PROBLEM TO WORK ON: Copy the lines of the records without any change, starting at the line containing "Where should I click to: Click the help" and ending with the line containing "tap(973, 160)", both included.
[begin PROVIDED ENTRIES]
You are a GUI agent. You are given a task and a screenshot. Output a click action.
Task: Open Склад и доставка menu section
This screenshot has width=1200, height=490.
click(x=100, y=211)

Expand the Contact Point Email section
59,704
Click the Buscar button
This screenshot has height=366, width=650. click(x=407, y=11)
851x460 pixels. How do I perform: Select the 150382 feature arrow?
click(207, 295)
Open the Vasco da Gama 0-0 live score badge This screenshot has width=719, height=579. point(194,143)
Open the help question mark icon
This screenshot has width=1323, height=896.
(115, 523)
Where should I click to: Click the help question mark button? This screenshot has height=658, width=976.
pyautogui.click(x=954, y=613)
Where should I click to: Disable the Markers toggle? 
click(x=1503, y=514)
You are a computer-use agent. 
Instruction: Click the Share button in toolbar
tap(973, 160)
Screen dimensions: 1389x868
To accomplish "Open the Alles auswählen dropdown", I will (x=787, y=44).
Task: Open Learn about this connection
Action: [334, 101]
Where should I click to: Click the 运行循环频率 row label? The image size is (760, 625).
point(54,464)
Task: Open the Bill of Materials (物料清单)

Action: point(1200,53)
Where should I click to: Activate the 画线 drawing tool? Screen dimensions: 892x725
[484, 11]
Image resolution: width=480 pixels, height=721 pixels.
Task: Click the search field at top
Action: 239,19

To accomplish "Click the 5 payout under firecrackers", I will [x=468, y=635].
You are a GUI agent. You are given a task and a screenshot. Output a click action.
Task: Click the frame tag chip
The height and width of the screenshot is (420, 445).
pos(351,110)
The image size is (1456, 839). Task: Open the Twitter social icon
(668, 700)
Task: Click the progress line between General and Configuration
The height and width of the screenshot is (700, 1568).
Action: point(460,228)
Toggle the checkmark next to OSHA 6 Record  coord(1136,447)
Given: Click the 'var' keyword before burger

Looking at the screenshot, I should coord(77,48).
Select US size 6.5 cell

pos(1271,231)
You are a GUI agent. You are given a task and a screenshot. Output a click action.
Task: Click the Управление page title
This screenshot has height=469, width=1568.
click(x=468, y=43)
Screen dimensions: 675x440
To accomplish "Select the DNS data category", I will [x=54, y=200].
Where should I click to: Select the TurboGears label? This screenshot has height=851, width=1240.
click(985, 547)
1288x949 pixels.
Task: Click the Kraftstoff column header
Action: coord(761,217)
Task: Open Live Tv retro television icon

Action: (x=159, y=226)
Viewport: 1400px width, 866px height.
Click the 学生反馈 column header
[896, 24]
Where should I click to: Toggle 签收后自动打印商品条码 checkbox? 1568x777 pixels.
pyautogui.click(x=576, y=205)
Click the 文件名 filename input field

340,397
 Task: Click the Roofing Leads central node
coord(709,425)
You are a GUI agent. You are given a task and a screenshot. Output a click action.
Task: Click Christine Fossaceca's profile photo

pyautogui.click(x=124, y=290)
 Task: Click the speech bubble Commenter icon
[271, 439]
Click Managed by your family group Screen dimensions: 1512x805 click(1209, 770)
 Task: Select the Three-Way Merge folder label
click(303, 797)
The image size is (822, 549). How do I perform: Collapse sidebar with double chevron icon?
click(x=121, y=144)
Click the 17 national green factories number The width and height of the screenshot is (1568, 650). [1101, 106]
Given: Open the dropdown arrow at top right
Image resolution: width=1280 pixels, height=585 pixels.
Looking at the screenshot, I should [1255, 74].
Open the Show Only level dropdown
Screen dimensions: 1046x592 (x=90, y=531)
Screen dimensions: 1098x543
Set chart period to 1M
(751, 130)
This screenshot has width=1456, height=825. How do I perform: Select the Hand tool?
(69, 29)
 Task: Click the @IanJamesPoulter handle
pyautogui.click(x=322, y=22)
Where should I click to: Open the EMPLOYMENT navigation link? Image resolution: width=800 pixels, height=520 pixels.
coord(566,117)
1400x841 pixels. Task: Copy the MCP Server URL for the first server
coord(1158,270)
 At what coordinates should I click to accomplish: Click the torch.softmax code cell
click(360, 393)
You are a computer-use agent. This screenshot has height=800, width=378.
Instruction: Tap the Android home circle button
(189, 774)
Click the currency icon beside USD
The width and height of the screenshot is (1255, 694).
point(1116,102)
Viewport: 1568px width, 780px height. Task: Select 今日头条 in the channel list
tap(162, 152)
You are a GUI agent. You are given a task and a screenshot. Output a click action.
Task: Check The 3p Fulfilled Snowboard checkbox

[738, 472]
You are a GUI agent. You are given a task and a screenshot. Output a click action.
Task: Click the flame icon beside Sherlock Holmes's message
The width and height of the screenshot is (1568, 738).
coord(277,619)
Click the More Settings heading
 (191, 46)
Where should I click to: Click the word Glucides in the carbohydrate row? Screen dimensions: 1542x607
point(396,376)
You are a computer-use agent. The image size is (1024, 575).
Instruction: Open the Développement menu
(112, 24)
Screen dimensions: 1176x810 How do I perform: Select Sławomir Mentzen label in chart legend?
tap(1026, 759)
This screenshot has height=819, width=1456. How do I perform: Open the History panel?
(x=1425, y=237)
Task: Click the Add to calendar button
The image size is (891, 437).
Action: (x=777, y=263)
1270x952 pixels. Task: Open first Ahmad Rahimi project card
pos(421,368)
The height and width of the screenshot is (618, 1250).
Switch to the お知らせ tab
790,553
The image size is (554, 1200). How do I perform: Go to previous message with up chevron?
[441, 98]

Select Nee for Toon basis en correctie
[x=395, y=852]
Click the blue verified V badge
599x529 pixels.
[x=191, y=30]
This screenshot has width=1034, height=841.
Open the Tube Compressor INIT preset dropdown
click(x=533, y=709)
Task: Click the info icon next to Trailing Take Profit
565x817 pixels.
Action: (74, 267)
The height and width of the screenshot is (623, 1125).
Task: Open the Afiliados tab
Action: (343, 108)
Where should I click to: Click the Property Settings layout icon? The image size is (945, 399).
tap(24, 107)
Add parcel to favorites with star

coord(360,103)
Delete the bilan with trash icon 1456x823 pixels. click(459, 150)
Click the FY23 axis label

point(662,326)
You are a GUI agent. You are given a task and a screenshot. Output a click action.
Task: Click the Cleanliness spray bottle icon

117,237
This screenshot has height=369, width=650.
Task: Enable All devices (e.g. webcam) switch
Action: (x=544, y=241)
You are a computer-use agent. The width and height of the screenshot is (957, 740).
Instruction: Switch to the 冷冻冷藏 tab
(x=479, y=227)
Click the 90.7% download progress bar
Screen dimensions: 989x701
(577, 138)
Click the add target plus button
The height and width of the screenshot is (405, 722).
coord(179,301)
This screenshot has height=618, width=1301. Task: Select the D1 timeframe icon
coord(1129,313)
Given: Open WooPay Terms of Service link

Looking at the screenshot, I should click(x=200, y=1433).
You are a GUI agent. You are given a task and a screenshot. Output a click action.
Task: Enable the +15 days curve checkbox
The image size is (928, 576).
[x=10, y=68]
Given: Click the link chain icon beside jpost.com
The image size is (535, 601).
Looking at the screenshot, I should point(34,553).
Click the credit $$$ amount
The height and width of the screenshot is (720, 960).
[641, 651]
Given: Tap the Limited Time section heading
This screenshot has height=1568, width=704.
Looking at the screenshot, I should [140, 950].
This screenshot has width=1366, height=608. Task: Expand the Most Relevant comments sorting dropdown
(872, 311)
[end PROVIDED ENTRIES]
REPLY:
Where should I click to: Click the help question mark button? This screenshot has height=658, width=976.
pyautogui.click(x=954, y=613)
Where should I click to: Disable the Markers toggle? 
click(x=1503, y=514)
You are a computer-use agent. 
Instruction: Click the Share button in toolbar
tap(973, 160)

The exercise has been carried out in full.